Abstract
Thromboxane A2 (TxA2) is a potent platelet aggregator as well as a vascular and bronchial constrictor. DP-1904, a newly synthesized imidazol TxA2 synthetase inhibitor, is a potent and long-acting agent.
The present investigation was conducted to explore the effect of DP-1904 on the contractile responses in rabbit pulmonary artery and descending aorta strips induced by various vasoactive substances.
Fourteen Japanese albino rabbits, weighing about 3kg, were sacrificed. Rabbit pulmonary artery and descending aorta were removed, cut spirally, set up in bioassay glass jackets and superfused with Krebs-Henseleit solution at 37°C, saturated with oxygen and carbon dioxide. Contraction of tissues was detected by an isotonic transducer and displayed on a polyrecorder.

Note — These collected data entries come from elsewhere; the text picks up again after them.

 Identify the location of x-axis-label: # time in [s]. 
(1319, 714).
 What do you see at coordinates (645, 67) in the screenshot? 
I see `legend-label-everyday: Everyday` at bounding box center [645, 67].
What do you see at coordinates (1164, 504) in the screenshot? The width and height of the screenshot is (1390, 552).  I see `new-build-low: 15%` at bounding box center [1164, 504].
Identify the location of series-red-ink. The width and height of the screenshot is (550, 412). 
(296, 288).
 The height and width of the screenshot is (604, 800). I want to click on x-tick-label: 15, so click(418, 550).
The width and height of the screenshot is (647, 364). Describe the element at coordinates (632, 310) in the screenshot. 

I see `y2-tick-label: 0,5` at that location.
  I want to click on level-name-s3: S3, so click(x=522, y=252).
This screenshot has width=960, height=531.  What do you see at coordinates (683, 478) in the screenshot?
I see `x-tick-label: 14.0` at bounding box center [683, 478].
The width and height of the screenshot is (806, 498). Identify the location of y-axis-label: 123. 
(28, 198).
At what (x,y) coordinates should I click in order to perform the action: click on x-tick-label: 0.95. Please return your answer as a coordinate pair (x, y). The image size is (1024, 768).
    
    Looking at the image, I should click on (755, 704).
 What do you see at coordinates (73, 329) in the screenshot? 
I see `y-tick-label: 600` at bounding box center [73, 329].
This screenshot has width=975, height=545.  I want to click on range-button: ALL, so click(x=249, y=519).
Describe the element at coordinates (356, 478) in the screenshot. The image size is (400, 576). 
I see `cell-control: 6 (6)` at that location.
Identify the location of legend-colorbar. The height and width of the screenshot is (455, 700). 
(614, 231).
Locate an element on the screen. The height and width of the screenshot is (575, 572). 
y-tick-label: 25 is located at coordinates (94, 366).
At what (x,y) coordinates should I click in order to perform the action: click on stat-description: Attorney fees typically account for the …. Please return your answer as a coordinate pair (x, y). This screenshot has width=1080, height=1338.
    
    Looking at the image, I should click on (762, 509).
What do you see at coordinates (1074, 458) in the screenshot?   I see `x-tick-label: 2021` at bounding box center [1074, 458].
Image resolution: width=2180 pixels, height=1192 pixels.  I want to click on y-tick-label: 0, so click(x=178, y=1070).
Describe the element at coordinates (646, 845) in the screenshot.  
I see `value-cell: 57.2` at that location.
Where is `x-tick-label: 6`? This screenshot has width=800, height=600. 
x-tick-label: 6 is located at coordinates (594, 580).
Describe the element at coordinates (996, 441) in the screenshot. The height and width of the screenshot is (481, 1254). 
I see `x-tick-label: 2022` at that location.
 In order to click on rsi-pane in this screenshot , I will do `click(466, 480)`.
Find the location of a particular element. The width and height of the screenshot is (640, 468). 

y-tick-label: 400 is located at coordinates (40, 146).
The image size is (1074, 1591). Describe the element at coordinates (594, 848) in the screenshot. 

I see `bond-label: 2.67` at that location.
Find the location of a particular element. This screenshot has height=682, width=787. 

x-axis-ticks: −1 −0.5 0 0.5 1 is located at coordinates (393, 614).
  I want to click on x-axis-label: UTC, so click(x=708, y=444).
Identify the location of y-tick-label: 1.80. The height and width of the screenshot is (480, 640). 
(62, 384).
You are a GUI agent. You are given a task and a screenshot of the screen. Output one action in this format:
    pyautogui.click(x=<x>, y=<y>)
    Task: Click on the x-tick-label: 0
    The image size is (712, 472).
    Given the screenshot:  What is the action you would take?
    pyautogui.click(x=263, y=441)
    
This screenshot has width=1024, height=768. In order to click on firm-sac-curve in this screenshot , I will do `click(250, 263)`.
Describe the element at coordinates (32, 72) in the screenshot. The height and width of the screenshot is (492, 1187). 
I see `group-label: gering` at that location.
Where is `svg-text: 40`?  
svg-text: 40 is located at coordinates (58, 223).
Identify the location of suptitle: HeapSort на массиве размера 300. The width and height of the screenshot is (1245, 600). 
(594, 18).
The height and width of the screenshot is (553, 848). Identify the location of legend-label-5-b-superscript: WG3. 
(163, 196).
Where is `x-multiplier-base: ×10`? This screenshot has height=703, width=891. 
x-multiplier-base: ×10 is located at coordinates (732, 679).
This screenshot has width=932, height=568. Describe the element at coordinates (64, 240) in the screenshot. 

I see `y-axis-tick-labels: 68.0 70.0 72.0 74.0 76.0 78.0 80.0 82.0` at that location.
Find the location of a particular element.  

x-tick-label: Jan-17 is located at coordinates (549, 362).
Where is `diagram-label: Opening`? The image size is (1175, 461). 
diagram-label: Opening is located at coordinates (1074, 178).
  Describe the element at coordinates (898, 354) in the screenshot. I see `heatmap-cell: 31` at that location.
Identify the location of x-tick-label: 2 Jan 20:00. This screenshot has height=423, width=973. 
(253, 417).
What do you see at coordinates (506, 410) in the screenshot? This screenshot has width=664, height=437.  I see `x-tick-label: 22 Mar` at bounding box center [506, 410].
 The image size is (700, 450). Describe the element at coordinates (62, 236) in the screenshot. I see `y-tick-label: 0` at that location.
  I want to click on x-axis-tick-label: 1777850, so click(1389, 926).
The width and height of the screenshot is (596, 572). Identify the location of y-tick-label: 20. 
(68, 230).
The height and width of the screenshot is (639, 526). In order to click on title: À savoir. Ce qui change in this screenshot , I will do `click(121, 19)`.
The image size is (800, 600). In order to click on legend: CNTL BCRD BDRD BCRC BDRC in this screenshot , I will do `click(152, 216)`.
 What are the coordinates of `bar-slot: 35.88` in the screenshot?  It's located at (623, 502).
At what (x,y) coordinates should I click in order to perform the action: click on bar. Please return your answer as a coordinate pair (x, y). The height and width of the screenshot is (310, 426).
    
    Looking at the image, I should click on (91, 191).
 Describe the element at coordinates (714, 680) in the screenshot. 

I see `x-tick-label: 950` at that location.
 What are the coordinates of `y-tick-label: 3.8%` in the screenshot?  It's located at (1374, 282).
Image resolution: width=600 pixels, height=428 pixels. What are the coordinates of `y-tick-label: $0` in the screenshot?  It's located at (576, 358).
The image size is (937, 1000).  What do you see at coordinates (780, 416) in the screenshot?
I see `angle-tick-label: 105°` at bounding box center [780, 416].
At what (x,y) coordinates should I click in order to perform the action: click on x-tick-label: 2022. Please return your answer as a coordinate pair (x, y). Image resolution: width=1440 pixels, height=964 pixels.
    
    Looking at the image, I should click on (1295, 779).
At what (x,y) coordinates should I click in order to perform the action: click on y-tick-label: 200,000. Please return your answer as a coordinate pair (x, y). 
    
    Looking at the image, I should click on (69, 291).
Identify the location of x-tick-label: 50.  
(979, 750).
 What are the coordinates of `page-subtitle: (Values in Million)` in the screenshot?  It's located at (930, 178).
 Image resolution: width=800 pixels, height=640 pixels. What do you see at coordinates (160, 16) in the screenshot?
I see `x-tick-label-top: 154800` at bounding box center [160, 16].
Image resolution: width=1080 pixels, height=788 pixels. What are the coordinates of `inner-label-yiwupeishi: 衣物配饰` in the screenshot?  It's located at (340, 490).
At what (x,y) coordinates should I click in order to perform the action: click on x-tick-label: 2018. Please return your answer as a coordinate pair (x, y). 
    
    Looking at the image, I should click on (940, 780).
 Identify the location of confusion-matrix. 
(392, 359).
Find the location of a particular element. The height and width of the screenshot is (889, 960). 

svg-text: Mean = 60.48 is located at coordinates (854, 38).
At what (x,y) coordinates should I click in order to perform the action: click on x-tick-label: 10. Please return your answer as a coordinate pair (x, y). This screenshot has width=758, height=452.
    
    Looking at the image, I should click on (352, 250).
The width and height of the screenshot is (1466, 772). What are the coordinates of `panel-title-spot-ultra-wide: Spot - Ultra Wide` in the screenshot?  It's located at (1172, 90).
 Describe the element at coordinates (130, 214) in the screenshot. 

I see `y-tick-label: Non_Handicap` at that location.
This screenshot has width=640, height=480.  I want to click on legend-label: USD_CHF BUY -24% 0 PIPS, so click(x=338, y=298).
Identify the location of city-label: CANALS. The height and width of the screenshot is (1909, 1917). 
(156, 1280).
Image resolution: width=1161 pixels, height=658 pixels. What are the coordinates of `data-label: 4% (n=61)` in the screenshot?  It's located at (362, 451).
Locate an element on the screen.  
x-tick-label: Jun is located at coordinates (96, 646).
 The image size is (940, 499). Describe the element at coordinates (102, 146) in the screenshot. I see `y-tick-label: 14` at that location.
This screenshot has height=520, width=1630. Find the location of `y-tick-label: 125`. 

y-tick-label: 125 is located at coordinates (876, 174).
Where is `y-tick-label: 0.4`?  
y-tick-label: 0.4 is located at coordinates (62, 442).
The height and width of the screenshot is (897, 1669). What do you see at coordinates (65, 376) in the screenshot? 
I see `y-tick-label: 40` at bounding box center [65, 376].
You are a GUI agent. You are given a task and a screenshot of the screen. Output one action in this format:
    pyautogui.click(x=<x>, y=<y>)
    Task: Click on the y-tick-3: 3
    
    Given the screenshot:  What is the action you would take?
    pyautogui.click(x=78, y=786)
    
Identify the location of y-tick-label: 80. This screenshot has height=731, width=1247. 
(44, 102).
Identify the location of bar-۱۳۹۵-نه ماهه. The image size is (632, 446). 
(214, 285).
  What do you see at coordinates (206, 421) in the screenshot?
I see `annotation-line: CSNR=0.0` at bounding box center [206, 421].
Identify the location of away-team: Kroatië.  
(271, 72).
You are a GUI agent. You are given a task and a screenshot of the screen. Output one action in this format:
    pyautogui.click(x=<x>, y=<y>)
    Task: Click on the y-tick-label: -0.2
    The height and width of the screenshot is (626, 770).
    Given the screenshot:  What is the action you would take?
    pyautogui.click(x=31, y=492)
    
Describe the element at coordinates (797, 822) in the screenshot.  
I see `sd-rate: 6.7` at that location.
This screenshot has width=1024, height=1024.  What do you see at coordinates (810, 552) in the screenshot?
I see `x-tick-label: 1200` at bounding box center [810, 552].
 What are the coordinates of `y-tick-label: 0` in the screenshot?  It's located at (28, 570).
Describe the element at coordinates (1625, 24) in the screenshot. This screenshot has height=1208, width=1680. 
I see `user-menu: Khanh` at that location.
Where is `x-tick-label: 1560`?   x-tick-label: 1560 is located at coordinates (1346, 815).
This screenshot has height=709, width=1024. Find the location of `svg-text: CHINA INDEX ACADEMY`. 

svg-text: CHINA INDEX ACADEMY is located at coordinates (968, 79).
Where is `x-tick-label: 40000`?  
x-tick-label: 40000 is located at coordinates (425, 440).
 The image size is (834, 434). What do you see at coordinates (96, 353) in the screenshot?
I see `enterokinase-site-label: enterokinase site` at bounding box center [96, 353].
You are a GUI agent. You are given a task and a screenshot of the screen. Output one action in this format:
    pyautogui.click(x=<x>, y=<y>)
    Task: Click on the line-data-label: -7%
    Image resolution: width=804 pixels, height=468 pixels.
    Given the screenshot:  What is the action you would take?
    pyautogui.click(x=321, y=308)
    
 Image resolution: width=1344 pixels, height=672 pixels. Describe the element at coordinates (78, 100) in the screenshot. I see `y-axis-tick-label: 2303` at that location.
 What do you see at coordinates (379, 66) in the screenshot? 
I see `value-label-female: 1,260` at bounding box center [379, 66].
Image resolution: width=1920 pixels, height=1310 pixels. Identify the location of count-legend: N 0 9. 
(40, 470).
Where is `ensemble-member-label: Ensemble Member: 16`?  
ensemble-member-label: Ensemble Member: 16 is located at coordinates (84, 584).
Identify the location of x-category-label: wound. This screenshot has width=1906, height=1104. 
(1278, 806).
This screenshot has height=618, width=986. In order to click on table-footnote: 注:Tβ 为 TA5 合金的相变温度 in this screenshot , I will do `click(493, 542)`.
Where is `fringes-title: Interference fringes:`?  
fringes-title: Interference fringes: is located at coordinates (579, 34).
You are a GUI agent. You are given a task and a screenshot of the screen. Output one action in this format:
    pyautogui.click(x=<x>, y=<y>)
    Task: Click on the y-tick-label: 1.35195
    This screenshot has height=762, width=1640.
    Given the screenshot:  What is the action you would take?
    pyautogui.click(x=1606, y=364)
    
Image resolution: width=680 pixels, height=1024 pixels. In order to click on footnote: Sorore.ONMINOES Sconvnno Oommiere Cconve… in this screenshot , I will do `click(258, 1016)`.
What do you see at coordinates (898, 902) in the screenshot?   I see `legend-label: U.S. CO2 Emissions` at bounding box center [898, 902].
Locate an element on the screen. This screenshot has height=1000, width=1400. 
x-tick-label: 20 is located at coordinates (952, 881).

Arachidonic acid-induced contractile responses in rabbit pulmonary artery and descending aorta strips were attenuated significantly by the continuous infusion of DP-1904 in a dose-dependent fashion.
Prostaglandin F2α-induced contractile responses in rabbit pulmonary artery and descending aorta strips were attenuated significantly by the continuous infusion of DP-1904, dose-dependently.
Angiotensin II-induced contractile responses in rabbit pulmonary artery and descending aorta strips were attenuated significantly by the continuous infusion of DP-1904, dose-dependently.
Norepinephrine-induced contractile responses in rabbit pulmonary artery and descending aorta strips were attenuated significantly by the continuous infusion of DP-1904, dose-dependently.
The above results suggest that DP-1904 might be a useful therapeutic agent for the treatment of pulmonary hypertension in patients with chronic obstructive lung diseases.